##### EXCERPT PROVIDED #####
There is a known identity that relates four vectors $$\vec{P}, \vec{Q}, \vec{R}, \vec{S}$$:
$$ [\vec{P}, \vec{Q}, \vec{R}]\vec{S} - [\vec{P}, \vec{Q}, \vec{S}]\vec{R} + [\vec{P}, \vec{R}, \vec{S}]\vec{Q} - [\vec{Q}, \vec{R}, \vec{S}]\vec{P} = \vec{0} $$
Let's apply this identity with $$\vec{P}=\vec{a}, \vec{Q}=\vec{b}, \vec{R}=\vec{c}, \vec{S}=\vec{d}$$:
$$ I_{vec} = [\vec{a}, \vec{b}, \vec{c}]\vec{d} - [\vec{a}, \vec{b}, \vec{d}]\vec{c} + [\vec{a}, \vec{c}, \vec{d}]\vec{b} - [\vec{b}, \vec{c}, \vec{d}]\vec{a} = \vec{0} $$
Now, let's rewrite our expression for $$V$$ from Step 6 to match the form of $$I_{vec}$$:
$$ V = ([\vec{a}, \vec{b}, \vec{c}]\vec{d} - [\vec{a}, \vec{b}, \vec{d}]\vec{c} + [\vec{a}, \vec{c}, \vec{d}]\vec{b} - [\vec{b}, \vec{c}, \vec{d}]\vec{a}) - 2[\vec{b}, \vec{c}, \vec{d}]\vec{a} $$
The part in the parenthesis is exactly $$I_{vec}$$.
##### MATERIAL FOR THIS TASK #####
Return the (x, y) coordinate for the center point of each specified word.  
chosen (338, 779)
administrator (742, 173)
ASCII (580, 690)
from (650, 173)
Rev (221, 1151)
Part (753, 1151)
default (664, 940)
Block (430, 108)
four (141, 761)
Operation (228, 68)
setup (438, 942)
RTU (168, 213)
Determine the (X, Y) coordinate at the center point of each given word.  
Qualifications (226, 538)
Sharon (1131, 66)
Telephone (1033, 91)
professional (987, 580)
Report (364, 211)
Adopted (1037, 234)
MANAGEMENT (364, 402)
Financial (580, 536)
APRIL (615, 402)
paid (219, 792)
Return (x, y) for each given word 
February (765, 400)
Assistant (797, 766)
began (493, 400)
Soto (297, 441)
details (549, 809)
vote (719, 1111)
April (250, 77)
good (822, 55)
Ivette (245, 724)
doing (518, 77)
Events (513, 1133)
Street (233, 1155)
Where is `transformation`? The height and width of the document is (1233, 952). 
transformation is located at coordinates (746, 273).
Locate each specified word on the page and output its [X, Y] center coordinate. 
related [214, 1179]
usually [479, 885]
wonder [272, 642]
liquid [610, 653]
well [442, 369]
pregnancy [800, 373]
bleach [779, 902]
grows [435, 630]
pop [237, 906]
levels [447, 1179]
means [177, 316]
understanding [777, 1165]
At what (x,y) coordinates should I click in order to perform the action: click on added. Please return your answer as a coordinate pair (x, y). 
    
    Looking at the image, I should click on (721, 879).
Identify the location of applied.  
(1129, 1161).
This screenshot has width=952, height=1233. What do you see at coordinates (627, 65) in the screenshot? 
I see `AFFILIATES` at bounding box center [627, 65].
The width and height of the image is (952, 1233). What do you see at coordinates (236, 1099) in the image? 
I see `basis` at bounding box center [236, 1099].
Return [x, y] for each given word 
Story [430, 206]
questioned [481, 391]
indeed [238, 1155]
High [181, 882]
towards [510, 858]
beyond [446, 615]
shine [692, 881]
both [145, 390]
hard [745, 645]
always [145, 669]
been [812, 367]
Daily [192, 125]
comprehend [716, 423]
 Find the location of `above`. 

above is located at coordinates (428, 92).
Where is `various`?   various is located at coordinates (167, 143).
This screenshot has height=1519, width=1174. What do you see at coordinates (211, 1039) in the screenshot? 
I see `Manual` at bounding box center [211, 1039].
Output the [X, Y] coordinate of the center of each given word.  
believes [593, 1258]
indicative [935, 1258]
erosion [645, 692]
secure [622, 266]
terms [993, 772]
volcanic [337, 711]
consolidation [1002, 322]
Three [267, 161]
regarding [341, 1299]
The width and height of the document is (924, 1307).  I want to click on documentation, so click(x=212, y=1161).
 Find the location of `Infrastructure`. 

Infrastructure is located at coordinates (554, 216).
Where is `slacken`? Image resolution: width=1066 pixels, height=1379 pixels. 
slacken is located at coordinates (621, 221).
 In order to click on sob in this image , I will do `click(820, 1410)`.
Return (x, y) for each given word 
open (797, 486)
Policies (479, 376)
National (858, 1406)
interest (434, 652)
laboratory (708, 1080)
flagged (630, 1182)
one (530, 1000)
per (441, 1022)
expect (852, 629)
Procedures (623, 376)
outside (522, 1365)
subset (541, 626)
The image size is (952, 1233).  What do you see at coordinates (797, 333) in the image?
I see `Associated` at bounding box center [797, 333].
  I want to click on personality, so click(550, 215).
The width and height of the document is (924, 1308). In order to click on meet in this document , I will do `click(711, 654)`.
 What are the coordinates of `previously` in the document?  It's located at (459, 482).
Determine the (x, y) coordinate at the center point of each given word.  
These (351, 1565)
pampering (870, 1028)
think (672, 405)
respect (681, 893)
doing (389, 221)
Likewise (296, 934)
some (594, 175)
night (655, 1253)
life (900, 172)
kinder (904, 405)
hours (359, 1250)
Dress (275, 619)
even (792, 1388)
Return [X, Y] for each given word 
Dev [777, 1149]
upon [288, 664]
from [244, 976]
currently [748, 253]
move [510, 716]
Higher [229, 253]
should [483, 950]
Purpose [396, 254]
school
#####
> EXERCISE TASKS:
(1) Render the entries as a JSON list of strings, one string per line and blank lines omitted, starting with the first line of the entries and going on through the line with "Operation (228, 68)".
(2) Finish out the next part of the vector derivation, picking up after its last sentence.
The vector derivation and the entries are unrelated pieces of material.

> RESPONSES BY TASK:
(1)
[
  "Return the (x, y) coordinate for the center point of each specified word.  ",
  "chosen (338, 779)",
  "administrator (742, 173)",
  "ASCII (580, 690)",
  "from (650, 173)",
  "Rev (221, 1151)",
  "Part (753, 1151)",
  "default (664, 940)",
  "Block (430, 108)",
  "four (141, 761)",
  "Operation (228, 68)"
]

(2)
Therefore, $$ V = I_{vec} - 2[\vec{b}, \vec{c}, \vec{d}]\vec{a} $$
Since $$I_{vec} = \vec{0}$$, we have:
$$ V = -2[\vec{b}, \vec{c}, \vec{d}]\vec{a} $$

**step8** Determining Parallelism

The problem states that $$\vec{a}, \vec{b}, \vec{c}, \vec{d}$$ are non-coplanar vectors. This implies that any three of them are linearly independent. Therefore, the scalar triple product $$[\vec{b}, \vec{c}, \vec{d}]$$ is non-zero.
Since $$V$$ is a non-zero scalar multiple of $$\vec{a}$$, it means that $$V$$ is parallel to $$\vec{a}$$.
The final answer is A.